O caso é demasiado repugnante e com contornos suficientes para um mau argumento de um filme de espiões. Desde as reuniões secretas, às actas inexistentes mas que afinal existiam, mas numa gaveta da qual perderam a chave e a localização, aos partidos políticos referidos por letras e cuja identificação se auto destruía 5 segundos, após a leitura. Como se tudo isto já não fosse ridículo o suficiente, os próprios deputados que aprovaram a lei, quando questionados, afinal só lhe viam defeitos e até nem queriam votar favoravelmente, mas como os portugueses andavam distraídos com as rabanadas e ébrios com os licores, eles tinham a esperança de votar, assobiar para o lado e a coisa passar. Mas não passou.

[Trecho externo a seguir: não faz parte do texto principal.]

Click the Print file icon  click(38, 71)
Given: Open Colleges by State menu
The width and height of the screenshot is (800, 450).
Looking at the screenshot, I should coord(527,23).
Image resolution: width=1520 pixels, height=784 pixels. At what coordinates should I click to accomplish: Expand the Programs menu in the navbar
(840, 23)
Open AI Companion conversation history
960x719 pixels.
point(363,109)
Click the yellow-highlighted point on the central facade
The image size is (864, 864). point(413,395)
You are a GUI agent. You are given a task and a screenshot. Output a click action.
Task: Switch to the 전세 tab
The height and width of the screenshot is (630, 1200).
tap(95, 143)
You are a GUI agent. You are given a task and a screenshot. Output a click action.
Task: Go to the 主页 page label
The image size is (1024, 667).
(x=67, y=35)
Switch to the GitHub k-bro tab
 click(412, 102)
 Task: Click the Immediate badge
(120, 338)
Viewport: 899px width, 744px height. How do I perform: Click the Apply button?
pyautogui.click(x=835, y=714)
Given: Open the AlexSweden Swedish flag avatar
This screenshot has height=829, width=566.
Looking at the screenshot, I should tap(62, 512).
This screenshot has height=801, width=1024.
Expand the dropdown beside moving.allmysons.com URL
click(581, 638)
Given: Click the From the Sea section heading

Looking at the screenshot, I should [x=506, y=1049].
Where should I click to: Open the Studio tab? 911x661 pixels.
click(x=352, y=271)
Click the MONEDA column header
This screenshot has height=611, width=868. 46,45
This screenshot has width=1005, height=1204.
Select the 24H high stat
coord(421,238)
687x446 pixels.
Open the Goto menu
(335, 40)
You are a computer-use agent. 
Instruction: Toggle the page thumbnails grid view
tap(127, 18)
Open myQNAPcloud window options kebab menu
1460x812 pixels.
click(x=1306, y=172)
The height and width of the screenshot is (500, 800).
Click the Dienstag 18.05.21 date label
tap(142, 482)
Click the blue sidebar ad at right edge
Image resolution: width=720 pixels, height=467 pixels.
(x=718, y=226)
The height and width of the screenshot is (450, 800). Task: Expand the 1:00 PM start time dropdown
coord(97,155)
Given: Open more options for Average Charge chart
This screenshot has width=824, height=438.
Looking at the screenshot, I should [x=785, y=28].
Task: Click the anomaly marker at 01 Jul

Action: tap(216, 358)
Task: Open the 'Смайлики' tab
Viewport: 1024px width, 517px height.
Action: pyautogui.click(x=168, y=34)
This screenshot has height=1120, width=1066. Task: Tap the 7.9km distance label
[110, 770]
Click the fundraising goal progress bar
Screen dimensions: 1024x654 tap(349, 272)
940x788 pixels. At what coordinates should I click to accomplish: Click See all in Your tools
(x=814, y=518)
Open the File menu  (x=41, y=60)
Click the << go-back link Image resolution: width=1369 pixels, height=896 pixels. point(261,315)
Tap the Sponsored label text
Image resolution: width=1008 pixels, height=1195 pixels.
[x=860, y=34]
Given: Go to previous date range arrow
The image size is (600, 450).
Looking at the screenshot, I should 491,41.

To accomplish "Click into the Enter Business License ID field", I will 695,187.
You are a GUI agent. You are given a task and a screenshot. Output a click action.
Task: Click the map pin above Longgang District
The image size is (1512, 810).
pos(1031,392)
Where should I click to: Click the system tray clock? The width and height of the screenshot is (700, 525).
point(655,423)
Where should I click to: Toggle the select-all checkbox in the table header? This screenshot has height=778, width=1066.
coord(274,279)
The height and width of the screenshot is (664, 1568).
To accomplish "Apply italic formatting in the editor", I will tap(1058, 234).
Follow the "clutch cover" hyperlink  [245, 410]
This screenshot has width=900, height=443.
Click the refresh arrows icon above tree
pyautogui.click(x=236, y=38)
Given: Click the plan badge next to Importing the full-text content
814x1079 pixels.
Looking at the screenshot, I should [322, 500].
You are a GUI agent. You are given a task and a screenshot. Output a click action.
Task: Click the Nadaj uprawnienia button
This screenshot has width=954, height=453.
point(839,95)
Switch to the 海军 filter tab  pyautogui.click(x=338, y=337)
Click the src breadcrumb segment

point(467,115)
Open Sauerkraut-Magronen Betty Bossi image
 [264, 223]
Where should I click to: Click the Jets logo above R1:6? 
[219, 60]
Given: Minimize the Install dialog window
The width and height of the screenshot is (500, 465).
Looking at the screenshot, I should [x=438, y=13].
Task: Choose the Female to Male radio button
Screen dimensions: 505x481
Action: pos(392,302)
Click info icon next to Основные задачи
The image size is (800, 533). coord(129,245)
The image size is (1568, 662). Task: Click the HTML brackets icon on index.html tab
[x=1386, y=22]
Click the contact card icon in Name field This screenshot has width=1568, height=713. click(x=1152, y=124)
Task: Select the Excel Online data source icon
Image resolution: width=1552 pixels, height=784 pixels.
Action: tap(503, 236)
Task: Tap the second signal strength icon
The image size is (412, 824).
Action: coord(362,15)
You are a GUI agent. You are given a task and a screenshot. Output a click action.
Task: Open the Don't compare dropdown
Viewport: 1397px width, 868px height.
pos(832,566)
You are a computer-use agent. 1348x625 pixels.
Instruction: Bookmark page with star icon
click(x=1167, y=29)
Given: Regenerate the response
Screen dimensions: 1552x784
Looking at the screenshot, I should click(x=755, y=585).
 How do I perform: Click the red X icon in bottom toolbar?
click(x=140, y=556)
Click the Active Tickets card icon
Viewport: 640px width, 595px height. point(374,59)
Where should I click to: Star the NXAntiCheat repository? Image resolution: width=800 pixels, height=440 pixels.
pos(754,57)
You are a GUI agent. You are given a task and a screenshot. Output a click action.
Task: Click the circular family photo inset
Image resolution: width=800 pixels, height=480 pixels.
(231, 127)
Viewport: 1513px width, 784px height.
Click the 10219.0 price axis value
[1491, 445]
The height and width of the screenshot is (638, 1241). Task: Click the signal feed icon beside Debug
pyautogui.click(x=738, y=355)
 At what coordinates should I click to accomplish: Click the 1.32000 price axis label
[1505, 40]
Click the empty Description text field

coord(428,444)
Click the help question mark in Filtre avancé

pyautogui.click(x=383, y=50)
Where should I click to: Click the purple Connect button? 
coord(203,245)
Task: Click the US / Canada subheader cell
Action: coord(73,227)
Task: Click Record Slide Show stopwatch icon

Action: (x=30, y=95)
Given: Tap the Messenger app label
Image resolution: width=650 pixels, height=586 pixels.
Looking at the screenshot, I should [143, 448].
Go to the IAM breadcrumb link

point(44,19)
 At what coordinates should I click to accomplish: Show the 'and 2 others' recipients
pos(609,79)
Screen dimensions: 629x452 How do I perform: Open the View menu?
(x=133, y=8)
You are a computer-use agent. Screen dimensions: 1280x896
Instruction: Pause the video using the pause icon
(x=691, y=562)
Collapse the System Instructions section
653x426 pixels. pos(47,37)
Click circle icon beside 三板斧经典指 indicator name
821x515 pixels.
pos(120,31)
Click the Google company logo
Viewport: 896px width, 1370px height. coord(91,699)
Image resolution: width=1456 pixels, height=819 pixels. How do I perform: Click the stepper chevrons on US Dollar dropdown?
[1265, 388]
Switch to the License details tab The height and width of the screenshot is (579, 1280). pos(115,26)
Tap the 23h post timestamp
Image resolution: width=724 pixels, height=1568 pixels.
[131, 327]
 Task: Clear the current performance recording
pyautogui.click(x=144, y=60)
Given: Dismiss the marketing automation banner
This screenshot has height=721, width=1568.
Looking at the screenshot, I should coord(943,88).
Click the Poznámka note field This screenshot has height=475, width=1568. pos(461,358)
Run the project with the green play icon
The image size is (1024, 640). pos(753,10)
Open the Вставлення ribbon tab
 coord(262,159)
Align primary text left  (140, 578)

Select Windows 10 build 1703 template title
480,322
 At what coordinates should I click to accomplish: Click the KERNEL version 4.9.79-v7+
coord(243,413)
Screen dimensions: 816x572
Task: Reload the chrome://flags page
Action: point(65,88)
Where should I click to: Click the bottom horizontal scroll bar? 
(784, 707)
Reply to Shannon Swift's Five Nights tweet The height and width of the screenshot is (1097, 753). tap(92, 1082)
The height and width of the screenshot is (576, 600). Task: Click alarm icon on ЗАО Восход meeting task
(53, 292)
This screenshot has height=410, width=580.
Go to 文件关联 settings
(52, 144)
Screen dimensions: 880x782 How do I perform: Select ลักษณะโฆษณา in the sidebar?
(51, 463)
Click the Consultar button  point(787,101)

Sinceramente, não consigo culpar as pessoas pela falta de esperança e confiança na classe política e nos partidos políticos. E quanto mais alto hasteiam a bandeira a apregoar confiança menor a esperança neste tipo de políticos. Há que descobrir a careca a esta gente, sejam os que dão a cara descaradamente, aos caciques que ficam nos bastidores a pressionar os botões.

Não se pode aceitar e continuar a deixar que os políticos eleitos, sempre que são chamados a contas, sempre que são pressionados a assumir a responsabilidade da sua liderança e do que acontece no seu “turno”, no seu mandato, queiram lavar as mãos como Pôncio Pilatos.

Obviamente, ninguém é omnipresente, deixemos isso para Deus, mas por isso é que se delegam funções e responsabilidades. Delegar funções não pode ser só para aliviar as costas do fardo da governação, tem de ser por total confiança e capacidade em quem se delega, não por favorzinhos políticos nem por promessas de apoios e financiamentos. Também ninguém sabe tudo, daí as equipas que se escolhem para serem eleitos, para dirigirem organismos e instituições públicas terem de reflectir sabedoria e adequação às funções que irão desempenhar. Gostar de aviões não nos torna pilotos. Gerir uma aula de zumba não é o mesmo que gerir uma empresa pública. Este clientelismo político choca as pessoas, desilude os eleitores e faz-nos a todos nós, que desempenhamos cargos públicos, eleitos ou nomeados, cair no ridículo, gera desconfiança e cultiva o desinteresse numa cidadania activa e participativa.

Isto não será certamente motivo para deixarmos cair os braços e de lutarmos por uma política clara, sem bastidores obscuros e sem planos maquiavélicos. Há que ter esperança sim, mas nos protagonistas certos, sérios, que não se autopromovem numa autarquia com os olhos postos no governo, que querem apenas colher o que de bom existe nos cargos políticos e fugir das responsabilidades quando o cerco aperta.

Termino este texto com uma mensagem de esperança, num futuro melhor, em melhores representantes e em melhores políticos. A bem de todos nós!